The intensity of the HIIT training sessions is an important consideration when designing a programme. It is recommended that athletes try and accumulate as much time as possible at intensities close to their VO2max. Type II muscle fibres appear to be recruited at intensities above 90% of VO2max and the intensity of the session should produce a high cardiac output in order to appropriately tax the cardiovascular system.

HIIT intervals do not need to always be of a long duration. Supramaximal sprint intervals can also results in significant increases in endurance performance. Intervals as short as 30 seconds have been shown to be effective in improving endurance performance.
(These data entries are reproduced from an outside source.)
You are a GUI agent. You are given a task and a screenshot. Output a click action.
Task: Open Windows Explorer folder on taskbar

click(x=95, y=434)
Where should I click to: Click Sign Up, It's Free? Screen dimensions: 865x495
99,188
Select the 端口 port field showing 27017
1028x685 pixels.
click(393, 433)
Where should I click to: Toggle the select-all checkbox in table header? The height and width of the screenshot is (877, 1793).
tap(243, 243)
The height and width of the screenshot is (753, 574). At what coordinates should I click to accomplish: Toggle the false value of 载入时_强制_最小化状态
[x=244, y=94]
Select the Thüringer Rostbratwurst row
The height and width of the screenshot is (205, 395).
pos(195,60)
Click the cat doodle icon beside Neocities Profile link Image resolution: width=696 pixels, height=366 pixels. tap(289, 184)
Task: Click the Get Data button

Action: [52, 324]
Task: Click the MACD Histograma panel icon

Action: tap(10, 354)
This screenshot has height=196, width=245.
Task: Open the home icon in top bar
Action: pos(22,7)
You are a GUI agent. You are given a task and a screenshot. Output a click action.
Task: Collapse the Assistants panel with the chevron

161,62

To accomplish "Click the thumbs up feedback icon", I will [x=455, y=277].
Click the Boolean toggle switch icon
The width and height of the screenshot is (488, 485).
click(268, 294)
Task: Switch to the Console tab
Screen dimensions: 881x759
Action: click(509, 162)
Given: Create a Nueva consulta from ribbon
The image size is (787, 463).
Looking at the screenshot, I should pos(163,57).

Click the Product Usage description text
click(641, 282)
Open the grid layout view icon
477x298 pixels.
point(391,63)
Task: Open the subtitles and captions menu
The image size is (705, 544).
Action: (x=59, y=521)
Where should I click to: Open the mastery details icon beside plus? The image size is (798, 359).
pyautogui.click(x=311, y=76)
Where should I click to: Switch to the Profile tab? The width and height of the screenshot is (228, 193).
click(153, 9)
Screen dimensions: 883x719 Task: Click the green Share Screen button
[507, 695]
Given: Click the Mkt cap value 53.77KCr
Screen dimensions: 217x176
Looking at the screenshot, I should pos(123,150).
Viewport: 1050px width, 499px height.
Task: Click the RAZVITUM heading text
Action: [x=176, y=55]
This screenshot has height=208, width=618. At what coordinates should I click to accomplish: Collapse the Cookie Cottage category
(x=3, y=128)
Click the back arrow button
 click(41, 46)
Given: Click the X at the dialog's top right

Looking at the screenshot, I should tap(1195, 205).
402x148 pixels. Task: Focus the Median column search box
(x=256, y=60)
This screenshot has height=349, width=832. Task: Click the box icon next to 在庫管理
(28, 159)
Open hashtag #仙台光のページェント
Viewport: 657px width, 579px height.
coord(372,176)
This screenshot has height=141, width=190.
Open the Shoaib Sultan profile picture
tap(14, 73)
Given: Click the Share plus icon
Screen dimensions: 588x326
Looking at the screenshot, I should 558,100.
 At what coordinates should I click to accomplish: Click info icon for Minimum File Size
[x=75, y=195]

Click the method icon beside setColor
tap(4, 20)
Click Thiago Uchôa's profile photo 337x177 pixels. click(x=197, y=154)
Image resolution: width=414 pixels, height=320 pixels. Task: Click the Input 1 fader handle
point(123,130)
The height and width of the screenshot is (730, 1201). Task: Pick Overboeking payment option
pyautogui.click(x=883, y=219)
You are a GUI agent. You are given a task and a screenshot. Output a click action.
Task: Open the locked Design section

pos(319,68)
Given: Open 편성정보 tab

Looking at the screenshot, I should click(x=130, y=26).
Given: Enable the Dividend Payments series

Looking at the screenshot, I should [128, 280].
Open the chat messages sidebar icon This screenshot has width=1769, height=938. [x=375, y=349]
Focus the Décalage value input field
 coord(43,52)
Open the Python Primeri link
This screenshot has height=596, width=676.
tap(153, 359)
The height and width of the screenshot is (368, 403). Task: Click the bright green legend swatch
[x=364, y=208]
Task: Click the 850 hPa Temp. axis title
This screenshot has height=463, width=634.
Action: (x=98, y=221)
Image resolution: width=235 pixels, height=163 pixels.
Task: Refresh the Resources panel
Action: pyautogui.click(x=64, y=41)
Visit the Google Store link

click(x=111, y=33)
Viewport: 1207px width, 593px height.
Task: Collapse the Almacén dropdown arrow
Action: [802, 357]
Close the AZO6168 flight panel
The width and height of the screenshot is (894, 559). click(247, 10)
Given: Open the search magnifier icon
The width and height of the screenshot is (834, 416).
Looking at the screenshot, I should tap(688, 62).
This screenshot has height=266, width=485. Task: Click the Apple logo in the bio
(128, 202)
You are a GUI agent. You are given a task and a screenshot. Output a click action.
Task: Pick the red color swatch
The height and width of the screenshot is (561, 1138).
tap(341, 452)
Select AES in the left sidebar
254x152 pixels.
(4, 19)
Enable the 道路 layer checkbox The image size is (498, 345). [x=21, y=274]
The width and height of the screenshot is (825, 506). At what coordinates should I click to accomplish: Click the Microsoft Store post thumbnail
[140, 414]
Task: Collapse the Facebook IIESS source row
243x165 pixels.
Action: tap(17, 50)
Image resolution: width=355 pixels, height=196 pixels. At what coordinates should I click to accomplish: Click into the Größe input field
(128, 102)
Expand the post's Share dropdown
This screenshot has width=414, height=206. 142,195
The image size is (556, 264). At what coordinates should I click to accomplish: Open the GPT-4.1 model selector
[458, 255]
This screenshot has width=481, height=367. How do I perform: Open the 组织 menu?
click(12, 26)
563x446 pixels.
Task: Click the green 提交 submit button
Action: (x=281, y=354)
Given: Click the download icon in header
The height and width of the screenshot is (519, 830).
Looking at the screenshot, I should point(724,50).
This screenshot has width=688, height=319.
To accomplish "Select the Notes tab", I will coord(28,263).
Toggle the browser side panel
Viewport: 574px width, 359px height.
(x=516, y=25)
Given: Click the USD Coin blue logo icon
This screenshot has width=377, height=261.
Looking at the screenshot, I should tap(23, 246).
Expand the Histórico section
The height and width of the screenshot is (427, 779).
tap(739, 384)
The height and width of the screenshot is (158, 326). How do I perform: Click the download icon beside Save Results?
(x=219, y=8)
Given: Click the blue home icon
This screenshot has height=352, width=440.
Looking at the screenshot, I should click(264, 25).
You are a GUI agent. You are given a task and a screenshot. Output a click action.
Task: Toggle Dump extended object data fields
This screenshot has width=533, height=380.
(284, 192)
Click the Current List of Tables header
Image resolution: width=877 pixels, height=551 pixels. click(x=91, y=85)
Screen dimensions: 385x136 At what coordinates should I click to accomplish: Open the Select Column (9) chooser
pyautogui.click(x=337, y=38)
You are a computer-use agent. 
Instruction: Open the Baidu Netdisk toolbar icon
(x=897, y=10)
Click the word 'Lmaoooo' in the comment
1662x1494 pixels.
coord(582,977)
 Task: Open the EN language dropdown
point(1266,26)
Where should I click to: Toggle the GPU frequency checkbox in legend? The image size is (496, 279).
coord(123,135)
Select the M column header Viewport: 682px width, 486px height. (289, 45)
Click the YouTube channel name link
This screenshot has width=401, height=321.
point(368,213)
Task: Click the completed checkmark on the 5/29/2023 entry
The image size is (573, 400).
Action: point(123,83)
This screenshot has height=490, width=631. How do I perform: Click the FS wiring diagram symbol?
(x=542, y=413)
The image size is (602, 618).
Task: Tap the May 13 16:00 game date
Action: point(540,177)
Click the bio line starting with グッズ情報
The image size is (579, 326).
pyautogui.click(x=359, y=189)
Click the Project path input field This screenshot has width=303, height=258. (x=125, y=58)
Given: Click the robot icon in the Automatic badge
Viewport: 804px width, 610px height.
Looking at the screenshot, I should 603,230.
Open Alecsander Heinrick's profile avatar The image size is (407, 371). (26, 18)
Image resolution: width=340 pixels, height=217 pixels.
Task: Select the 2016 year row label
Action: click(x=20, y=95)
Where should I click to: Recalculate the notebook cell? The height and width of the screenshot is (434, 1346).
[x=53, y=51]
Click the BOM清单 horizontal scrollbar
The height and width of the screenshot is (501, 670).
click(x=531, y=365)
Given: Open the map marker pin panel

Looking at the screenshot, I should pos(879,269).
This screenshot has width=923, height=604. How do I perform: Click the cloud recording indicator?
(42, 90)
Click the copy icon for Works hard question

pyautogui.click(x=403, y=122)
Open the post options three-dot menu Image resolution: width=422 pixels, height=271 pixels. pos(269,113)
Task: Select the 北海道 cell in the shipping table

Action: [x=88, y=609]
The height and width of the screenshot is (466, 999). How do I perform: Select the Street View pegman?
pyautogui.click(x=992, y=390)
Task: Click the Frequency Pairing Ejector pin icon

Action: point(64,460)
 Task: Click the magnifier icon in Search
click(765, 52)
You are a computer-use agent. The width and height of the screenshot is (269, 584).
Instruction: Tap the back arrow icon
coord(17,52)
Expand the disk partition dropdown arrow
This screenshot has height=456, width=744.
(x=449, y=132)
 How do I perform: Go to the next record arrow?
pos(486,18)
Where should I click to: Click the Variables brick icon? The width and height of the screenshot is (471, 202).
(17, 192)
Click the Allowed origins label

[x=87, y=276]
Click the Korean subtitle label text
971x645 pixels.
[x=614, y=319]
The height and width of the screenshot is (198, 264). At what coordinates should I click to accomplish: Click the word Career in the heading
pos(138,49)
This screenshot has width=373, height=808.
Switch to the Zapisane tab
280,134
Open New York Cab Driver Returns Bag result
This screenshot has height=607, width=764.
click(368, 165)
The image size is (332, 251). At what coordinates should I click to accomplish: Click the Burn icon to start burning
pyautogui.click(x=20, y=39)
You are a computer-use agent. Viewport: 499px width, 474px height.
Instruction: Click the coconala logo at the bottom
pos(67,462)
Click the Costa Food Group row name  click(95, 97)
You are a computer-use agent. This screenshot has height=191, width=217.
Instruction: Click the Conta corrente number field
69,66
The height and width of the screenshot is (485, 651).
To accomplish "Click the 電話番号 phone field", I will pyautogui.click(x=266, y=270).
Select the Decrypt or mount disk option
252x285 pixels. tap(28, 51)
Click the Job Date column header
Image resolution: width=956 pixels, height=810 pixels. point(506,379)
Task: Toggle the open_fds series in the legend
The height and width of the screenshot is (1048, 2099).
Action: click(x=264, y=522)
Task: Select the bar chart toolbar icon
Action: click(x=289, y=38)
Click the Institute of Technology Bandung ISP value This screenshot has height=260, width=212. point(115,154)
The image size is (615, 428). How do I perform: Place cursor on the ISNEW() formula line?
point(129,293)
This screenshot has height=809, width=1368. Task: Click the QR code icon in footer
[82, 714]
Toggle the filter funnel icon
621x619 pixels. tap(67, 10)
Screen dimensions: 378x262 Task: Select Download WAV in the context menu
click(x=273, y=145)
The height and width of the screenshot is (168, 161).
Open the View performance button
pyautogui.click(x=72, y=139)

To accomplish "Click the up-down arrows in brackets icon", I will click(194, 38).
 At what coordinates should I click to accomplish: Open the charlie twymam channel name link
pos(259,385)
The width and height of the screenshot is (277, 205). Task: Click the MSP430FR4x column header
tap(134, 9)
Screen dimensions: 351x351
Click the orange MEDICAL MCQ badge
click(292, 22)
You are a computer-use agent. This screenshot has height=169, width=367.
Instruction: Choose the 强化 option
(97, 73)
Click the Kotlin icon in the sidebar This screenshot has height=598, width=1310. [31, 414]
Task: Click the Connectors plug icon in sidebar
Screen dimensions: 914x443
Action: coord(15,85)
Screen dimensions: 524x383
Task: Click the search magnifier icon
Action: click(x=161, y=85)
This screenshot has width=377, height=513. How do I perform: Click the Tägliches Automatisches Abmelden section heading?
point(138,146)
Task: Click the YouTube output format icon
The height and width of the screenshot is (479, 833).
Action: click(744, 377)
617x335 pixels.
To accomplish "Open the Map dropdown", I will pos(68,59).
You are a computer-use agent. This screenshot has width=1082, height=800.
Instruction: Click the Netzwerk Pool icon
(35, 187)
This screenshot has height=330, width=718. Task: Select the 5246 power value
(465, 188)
These intervals require longer rest periods (4.5 minutes) to allow the athletes to recover and ensure that they can reach the target intensity during the next interval. The adaptations that result from low volume sprint training appear to occur on the cellular level with increases in mitochondria and enzyme activity, rather than in the cardiovascular system.

Manipulating the duration and intensity of the work and rest periods alter the stimulus of the training session. Longer intervals of between three to five minutes appear to be most appropriate for endurance athletes, as these intervals promote both cardiovascular and muscular adaptations. Sprint interval training can still be prescribed to well-trained endurance athletes, after they have done a few weeks of longer duration intervals to alter the training stress.

Rest intervals are another important consideration when designing HIIT programmes. The goal of a HIIT session is to accumulate a larger amount of work at a high intensity compared to one long continuous effort. It is critical that the rest intervals are sufficient to allow the cyclist to repeatedly reach their target intensities of the subsequent intervals. If the intensity of the recovery period is too high, or the duration is too short, the accumulated fatigue from the previous interval(s) will prevent the cyclist from adequately performing in the subsequent intervals. Typical work to rest ratios (work:rest) are 2:1, 1:1 or 1:2. The intensity and duration of the intervals will influence the amount of rest required, but the session should be designed to allow the athlete to reach the target intensity in all the intervals.


When designing a high-intensity interval training session, the following factors should be considered:

  • The intensity of each interval
  • The duration of each interval
  • The intensity of each rest period
  • The duration of each rest period
  • Total work completed {number of intervals x duration of intervals)


Exercise caution when adding HIIT sessions to your training, because more is not always better. Increasing the number of HIIT sessions won’t always benefit endurance performance and you should aim to include –two to three HIIT sessions per week into your training during the relevant training blocks.